Stored items:
>>>

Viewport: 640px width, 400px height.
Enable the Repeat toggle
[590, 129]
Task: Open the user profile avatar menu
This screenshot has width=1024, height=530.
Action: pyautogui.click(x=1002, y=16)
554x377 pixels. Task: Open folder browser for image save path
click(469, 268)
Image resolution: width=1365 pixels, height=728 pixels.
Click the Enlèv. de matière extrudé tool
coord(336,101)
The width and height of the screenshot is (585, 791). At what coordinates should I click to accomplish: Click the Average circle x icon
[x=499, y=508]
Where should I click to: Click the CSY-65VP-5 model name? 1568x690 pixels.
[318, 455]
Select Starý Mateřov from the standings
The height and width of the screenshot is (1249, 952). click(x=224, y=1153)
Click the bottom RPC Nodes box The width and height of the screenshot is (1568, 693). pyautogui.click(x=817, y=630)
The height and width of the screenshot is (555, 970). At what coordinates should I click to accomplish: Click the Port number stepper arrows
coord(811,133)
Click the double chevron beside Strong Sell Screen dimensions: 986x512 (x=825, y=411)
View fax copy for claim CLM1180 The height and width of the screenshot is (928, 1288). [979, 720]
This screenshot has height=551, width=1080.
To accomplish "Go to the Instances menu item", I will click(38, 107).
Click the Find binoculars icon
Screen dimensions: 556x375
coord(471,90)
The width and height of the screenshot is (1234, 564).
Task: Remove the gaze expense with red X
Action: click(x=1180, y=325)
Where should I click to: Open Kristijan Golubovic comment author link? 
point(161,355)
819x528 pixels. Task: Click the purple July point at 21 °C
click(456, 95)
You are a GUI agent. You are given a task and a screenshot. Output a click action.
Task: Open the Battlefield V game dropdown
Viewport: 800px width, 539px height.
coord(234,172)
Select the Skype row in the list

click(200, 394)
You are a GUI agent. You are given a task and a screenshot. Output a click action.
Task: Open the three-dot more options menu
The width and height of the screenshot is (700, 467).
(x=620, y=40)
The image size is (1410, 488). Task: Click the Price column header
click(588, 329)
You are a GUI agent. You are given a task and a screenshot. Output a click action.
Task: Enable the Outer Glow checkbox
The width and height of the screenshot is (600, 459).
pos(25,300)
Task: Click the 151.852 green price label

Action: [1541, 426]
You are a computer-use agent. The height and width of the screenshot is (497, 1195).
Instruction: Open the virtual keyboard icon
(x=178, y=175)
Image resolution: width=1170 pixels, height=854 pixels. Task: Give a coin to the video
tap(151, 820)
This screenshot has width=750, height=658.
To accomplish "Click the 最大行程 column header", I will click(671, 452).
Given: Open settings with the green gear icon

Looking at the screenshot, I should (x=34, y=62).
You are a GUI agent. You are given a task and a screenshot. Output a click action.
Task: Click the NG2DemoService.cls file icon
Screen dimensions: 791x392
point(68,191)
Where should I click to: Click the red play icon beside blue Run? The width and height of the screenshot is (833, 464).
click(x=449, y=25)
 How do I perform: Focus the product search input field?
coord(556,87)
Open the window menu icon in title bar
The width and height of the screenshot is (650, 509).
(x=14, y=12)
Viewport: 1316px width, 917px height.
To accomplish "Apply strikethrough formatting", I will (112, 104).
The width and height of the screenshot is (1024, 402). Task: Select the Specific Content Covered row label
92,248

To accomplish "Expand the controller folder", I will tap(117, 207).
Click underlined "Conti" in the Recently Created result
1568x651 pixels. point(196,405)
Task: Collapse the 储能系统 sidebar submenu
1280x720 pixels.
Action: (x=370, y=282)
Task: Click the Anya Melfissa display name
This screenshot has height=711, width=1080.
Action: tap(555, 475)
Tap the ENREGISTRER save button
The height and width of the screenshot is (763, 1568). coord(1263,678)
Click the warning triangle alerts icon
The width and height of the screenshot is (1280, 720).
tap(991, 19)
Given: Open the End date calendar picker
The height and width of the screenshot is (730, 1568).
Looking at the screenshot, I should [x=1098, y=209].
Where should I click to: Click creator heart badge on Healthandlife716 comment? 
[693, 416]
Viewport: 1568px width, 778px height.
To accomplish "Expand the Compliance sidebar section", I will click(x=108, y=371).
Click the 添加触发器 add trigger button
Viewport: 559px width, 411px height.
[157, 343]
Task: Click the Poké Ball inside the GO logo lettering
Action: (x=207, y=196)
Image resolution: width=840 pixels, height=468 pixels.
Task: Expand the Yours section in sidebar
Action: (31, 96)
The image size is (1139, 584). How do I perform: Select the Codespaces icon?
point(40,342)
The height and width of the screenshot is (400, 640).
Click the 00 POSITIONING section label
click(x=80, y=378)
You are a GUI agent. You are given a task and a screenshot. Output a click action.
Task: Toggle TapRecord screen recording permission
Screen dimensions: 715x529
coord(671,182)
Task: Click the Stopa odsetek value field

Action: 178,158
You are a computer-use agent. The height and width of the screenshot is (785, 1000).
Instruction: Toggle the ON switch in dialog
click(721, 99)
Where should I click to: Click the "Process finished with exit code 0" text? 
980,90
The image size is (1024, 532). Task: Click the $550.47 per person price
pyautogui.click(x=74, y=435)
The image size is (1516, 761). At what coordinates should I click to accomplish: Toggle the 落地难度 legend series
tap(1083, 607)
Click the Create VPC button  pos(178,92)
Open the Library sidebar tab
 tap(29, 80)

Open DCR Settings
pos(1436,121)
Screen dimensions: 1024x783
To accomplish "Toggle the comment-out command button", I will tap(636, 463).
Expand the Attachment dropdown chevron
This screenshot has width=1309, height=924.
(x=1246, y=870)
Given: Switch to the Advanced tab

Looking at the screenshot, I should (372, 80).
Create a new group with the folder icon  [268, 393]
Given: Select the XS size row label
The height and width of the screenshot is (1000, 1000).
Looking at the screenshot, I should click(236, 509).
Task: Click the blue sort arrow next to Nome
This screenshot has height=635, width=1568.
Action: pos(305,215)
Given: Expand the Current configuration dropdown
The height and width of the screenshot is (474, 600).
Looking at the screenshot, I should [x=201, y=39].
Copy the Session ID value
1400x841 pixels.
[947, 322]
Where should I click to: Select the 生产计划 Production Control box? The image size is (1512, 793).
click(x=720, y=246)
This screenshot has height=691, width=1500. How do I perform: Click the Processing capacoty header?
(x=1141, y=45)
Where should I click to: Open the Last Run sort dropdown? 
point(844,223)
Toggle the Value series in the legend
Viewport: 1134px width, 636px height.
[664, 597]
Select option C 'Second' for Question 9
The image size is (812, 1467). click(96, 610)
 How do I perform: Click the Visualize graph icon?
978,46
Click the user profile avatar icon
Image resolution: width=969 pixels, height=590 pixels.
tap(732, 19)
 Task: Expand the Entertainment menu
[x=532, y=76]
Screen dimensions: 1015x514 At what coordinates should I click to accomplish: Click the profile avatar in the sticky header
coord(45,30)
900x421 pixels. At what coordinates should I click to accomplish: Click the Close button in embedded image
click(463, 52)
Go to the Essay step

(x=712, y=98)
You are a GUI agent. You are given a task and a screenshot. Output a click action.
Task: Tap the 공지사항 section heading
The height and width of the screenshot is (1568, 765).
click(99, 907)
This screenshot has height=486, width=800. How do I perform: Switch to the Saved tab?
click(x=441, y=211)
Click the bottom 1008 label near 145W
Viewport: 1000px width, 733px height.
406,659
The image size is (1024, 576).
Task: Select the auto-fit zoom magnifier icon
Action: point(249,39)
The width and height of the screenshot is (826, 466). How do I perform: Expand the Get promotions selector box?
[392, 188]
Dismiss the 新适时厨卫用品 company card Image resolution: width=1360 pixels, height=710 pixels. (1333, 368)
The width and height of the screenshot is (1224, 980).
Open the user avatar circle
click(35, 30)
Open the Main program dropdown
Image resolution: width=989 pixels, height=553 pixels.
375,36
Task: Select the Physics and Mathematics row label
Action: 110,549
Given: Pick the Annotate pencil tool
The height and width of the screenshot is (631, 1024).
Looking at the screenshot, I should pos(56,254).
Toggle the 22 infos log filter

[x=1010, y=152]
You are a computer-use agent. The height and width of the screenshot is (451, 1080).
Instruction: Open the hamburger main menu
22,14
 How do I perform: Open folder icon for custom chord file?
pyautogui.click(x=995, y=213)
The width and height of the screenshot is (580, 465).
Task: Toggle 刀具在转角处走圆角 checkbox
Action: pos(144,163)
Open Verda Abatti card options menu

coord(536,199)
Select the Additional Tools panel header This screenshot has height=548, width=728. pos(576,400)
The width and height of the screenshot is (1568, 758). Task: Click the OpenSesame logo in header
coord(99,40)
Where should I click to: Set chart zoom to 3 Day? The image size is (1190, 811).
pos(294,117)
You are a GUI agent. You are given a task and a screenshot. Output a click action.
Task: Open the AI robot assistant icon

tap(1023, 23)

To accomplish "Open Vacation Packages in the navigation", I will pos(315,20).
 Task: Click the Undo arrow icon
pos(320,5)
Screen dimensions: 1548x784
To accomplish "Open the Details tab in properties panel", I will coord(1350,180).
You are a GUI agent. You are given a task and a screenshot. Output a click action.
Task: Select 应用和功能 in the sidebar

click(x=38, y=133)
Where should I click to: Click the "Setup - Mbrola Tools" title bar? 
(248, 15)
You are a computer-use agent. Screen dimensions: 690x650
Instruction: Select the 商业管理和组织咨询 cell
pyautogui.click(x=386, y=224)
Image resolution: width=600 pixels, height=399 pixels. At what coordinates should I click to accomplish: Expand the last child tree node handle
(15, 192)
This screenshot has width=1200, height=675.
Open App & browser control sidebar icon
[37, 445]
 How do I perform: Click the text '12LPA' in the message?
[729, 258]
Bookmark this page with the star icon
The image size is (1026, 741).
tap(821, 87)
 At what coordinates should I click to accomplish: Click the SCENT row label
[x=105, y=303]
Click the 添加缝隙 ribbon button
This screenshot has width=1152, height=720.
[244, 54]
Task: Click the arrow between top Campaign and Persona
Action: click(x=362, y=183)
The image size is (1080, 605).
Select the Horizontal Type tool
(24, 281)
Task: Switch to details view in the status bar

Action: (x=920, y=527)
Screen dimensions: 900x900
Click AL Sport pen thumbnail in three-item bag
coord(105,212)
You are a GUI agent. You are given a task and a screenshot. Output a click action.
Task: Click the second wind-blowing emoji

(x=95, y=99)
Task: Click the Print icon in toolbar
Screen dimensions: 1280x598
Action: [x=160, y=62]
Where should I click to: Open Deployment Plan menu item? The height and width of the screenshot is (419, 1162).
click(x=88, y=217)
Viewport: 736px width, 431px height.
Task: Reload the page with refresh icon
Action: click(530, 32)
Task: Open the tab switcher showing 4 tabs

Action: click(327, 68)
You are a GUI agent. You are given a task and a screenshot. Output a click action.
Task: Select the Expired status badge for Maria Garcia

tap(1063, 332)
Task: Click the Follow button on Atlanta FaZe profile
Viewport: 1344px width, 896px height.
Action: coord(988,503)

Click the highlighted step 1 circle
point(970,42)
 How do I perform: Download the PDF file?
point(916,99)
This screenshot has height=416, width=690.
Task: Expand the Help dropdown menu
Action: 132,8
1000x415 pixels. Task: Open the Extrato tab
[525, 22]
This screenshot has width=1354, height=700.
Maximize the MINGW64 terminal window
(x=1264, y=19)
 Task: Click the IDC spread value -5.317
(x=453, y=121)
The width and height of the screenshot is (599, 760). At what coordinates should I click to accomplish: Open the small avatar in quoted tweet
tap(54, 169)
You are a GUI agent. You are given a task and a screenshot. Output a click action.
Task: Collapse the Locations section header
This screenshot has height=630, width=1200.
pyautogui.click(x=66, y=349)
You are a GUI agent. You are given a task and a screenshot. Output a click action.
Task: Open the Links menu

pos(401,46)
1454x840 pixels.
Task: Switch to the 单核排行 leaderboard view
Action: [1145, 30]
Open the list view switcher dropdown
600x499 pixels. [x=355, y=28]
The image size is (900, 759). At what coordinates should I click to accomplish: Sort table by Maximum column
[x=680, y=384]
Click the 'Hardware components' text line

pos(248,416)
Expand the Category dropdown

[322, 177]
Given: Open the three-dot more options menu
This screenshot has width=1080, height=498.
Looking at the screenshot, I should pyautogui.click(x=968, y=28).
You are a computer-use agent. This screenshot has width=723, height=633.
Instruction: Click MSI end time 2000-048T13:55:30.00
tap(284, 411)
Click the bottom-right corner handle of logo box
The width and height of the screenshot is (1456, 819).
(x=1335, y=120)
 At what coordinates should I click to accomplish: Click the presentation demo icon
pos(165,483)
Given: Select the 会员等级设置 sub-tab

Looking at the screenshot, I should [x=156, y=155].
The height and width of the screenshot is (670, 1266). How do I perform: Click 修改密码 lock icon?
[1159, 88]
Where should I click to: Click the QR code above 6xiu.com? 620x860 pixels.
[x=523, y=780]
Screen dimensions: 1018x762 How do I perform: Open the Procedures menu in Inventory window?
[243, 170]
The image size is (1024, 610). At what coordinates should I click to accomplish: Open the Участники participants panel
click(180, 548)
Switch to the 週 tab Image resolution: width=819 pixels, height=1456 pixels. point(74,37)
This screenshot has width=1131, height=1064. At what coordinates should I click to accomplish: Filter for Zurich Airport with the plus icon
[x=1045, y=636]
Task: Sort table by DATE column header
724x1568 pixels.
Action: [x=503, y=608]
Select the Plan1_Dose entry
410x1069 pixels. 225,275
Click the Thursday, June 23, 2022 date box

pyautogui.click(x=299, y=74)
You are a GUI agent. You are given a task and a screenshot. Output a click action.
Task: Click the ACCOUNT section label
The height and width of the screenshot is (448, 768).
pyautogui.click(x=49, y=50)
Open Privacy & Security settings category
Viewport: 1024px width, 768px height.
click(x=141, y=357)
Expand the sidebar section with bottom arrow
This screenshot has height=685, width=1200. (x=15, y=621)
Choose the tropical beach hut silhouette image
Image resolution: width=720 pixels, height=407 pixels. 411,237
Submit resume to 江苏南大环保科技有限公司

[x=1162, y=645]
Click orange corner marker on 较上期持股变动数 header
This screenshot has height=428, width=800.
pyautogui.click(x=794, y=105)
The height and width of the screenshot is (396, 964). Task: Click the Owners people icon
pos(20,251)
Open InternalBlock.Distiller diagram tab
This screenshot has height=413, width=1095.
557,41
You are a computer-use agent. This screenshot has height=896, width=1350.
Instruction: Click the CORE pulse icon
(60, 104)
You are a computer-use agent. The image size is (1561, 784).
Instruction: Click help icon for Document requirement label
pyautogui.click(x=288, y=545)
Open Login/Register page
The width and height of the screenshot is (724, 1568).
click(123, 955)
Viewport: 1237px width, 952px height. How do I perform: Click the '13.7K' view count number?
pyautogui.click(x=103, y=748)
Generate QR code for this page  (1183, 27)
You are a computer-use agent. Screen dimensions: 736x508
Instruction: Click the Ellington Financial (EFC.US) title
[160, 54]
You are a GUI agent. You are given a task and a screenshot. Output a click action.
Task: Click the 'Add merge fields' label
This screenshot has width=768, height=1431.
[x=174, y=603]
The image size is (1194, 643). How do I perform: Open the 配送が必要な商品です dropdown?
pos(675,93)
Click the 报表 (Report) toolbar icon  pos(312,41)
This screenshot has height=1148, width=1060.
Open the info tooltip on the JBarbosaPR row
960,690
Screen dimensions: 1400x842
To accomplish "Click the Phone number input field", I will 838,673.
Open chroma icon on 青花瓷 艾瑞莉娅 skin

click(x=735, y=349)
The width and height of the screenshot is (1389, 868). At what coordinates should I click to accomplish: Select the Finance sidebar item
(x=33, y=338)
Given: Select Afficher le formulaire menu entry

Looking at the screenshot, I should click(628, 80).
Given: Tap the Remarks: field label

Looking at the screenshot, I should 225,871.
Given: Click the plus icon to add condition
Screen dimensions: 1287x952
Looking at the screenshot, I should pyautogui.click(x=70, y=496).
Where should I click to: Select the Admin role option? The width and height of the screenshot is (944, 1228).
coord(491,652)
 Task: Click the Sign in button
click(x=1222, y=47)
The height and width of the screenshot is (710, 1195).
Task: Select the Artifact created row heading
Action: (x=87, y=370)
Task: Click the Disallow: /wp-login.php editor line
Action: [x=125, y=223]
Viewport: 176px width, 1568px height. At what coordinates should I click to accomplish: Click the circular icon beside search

<<<

• WORK INSTRUCTIONS
Please return the lines above that run from the line containing "Click orange corner marker on 较上期持股变动数 header" to the line containing "Generate QR code", inclusive, exactly and with no other lines.

• EXERCISE OUTPUT
Click orange corner marker on 较上期持股变动数 header
This screenshot has height=428, width=800.
pyautogui.click(x=794, y=105)
The height and width of the screenshot is (396, 964). Task: Click the Owners people icon
pos(20,251)
Open InternalBlock.Distiller diagram tab
This screenshot has height=413, width=1095.
557,41
You are a computer-use agent. This screenshot has height=896, width=1350.
Instruction: Click the CORE pulse icon
(60, 104)
You are a computer-use agent. The image size is (1561, 784).
Instruction: Click help icon for Document requirement label
pyautogui.click(x=288, y=545)
Open Login/Register page
The width and height of the screenshot is (724, 1568).
click(123, 955)
Viewport: 1237px width, 952px height. How do I perform: Click the '13.7K' view count number?
pyautogui.click(x=103, y=748)
Generate QR code for this page  (1183, 27)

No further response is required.